Saúde

Instituto do Sangue apela para “reforço imediato de dádivas de sangue”

Número elevado de casos de Covid e de isolamentos tem levado a uma diminuição das reservas, avisa o Instituto.
As reservas estão em baixo.

O Instituto do Sangue lançou o apelo esta terça-feira, 25 de janeiro, para que se apresentem e contribuam com sangue todos os potenciais dadores, numa “altura particularmente exigente” devido à pandemia de Covid-19 e face a “uma grande dificuldade em manter estáveis as reservas de componentes sanguíneos”.

Segundo o Instituto Português do Sangue da Transplantação (IPST), citado pela Lusa, “a evolução da pandemia de Covid-19, nomeadamente o elevado número de contágios das últimas semanas e respetivos isolamentos profiláticos, têm conduzido a uma grande dificuldade em manter estáveis as reservas de componentes sanguíneos”.

Em simultâneo, destaca que “as habituais infeções respiratórias sazonais têm contribuído para uma redução do afluxo de pessoas candidatas à dádiva de sangue” e que “ambas as situações causam uma grande redução do número de dadores e o adiamento de sessões de colheita previamente calendarizadas”.

“Apesar de todo o reforço na promoção da dádiva de sangue, nomeadamente através de ‘spots’ de rádio e nas redes sociais, torna-se necessário mobilizar todos os que estejam em condições de fazer uma dádiva de sangue, nomeadamente os que nunca deram sangue e os que não efetuam uma dádiva há mais de um ano, contribuindo assim para a imprescindível estabilidade das reservas. É muito importante o reforço imediato das dádivas de sangue, pois só assim os doentes podem receber os tratamentos que necessitam”, apela o IPST.

“Os hospitais portugueses necessitam entre 800 a mil unidades de sangue e componentes sanguíneos todos os dias e nunca é demais relembrar que os componentes sanguíneos têm um tempo limitado de armazenamento (35 a 42 dias para os concentrados eritrocitários e cinco a sete dias para as plaquetas); os dadores de sangue, sendo homens, só podem realizar a sua dádiva de três em três meses e, sendo mulheres, de quatro em quatro meses”, adianta.

De acordo com o instituto, “à presente data (…) as reservas dos hospitais e no IPST situavam-se entre os 15 e 47 dias considerando a reserva de concentrados eritrocitários dos hospitais e entre os quatro e 37 dias em virtude da reserva de concentrados eritrocitários do IPST, sendo os grupos sanguíneos mais afetados, o “O positivo”, “O negativo”, “B negativo“, “A positivo” e o “A negativo”.

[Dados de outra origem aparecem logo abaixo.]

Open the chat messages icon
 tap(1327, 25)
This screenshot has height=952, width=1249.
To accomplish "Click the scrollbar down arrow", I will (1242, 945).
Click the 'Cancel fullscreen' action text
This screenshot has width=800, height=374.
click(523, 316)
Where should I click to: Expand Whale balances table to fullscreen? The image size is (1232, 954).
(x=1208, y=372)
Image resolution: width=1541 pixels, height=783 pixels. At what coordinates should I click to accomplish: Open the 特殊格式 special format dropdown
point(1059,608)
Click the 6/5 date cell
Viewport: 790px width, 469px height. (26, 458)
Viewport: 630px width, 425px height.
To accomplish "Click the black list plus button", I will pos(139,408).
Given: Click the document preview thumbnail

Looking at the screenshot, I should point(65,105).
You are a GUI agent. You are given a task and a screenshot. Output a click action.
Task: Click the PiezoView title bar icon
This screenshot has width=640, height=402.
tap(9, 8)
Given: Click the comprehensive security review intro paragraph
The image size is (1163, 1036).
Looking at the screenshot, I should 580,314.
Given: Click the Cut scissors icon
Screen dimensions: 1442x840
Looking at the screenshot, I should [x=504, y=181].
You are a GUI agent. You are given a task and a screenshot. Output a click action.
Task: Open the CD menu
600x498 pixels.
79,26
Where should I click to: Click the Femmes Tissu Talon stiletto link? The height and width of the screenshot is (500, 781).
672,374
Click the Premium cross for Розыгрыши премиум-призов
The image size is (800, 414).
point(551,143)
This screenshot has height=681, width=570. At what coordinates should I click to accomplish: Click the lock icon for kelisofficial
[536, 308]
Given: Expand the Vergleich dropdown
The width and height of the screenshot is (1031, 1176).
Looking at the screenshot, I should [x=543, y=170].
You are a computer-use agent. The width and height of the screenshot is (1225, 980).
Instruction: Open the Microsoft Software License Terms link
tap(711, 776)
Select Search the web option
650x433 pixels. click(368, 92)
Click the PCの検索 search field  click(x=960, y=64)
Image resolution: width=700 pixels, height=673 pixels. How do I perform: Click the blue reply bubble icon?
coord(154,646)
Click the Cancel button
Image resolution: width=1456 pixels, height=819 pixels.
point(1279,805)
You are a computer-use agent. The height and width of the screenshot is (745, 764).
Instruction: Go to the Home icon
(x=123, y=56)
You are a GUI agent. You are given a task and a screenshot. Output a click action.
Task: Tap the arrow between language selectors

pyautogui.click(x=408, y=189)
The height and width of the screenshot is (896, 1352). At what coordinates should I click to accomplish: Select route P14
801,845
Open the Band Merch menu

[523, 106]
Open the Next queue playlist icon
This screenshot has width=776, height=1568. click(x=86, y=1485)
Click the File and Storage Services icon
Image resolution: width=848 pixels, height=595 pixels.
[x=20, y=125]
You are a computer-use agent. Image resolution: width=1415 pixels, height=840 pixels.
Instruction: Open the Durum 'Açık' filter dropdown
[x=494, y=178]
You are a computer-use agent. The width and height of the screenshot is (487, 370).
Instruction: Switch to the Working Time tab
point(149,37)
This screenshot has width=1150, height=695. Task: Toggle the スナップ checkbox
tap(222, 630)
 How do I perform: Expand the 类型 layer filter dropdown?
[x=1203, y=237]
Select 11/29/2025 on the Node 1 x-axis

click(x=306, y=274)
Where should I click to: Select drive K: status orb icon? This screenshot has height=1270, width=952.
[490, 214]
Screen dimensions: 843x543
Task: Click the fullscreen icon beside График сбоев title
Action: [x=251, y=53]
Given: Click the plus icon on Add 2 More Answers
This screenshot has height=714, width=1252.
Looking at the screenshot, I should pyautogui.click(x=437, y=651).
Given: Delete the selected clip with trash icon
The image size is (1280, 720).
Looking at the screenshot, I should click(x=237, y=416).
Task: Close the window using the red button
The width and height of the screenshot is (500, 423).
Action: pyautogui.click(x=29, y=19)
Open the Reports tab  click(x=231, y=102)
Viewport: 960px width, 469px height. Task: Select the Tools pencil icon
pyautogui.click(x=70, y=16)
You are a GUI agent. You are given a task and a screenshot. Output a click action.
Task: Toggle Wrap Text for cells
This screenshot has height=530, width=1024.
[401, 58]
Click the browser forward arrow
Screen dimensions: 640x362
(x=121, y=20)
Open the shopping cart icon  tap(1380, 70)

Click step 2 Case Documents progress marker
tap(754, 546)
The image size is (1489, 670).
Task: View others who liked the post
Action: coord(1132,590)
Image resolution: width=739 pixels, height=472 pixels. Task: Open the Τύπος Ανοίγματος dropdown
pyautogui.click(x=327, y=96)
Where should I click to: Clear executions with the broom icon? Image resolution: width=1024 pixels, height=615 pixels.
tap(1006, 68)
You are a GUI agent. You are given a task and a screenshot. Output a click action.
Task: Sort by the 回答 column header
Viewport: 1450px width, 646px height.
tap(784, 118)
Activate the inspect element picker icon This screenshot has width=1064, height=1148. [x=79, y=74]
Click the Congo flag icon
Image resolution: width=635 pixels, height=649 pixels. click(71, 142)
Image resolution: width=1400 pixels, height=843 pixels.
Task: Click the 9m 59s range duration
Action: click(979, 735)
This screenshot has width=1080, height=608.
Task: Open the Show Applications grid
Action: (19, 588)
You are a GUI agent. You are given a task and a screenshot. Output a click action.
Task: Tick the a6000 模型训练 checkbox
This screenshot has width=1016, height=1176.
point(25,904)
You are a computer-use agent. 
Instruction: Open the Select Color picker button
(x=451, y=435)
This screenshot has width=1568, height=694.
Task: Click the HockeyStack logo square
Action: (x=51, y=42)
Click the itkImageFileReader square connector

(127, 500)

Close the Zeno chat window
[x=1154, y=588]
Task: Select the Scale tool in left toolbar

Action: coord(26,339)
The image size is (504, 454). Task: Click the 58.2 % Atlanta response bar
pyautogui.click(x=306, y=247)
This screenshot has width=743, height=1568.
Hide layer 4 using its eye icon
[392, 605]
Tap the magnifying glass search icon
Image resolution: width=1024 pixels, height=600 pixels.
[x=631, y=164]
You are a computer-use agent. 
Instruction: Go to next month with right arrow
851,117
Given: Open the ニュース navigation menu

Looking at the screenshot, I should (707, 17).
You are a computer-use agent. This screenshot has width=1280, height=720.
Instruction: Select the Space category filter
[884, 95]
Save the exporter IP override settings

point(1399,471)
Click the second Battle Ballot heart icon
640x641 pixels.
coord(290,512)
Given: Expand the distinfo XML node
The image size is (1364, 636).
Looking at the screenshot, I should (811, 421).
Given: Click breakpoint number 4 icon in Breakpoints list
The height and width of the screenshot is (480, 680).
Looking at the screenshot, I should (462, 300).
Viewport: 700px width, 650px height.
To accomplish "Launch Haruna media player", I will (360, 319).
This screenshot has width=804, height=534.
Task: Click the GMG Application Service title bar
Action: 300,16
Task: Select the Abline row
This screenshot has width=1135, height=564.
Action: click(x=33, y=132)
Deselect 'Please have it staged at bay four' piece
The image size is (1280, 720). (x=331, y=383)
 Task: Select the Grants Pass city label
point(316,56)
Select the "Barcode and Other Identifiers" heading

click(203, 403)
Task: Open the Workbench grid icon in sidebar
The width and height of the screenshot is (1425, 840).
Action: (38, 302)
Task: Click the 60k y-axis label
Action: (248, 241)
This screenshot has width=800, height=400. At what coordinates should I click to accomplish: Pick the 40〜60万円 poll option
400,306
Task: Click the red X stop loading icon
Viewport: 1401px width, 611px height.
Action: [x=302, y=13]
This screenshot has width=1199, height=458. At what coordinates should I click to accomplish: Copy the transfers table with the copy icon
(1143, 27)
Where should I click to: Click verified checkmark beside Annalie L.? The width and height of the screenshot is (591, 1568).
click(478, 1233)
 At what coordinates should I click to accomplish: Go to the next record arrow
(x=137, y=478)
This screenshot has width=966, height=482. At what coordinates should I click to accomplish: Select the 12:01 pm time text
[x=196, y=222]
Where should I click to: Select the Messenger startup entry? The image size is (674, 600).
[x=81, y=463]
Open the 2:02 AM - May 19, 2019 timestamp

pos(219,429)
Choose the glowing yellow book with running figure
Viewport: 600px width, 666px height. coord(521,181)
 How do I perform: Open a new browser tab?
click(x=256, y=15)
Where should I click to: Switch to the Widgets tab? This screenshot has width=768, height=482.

O instituto lembra que para ser dador de sangue basta ter entre 18 e 65 anos (o limite de idade para a primeira dádiva é os 60 anos) e ter peso igual ou superior a 50 quilos e que as pessoas candidatas à dádiva que tenham tido Covid-19 devem aguardar 14 dias e as que fizeram a vacina de reforço devem aguardar sete dias, para se candidatarem novamente.

O IPST disponibiliza no seu site informações sobre a dádiva e em Dador.pt informação sobre locais de recolha.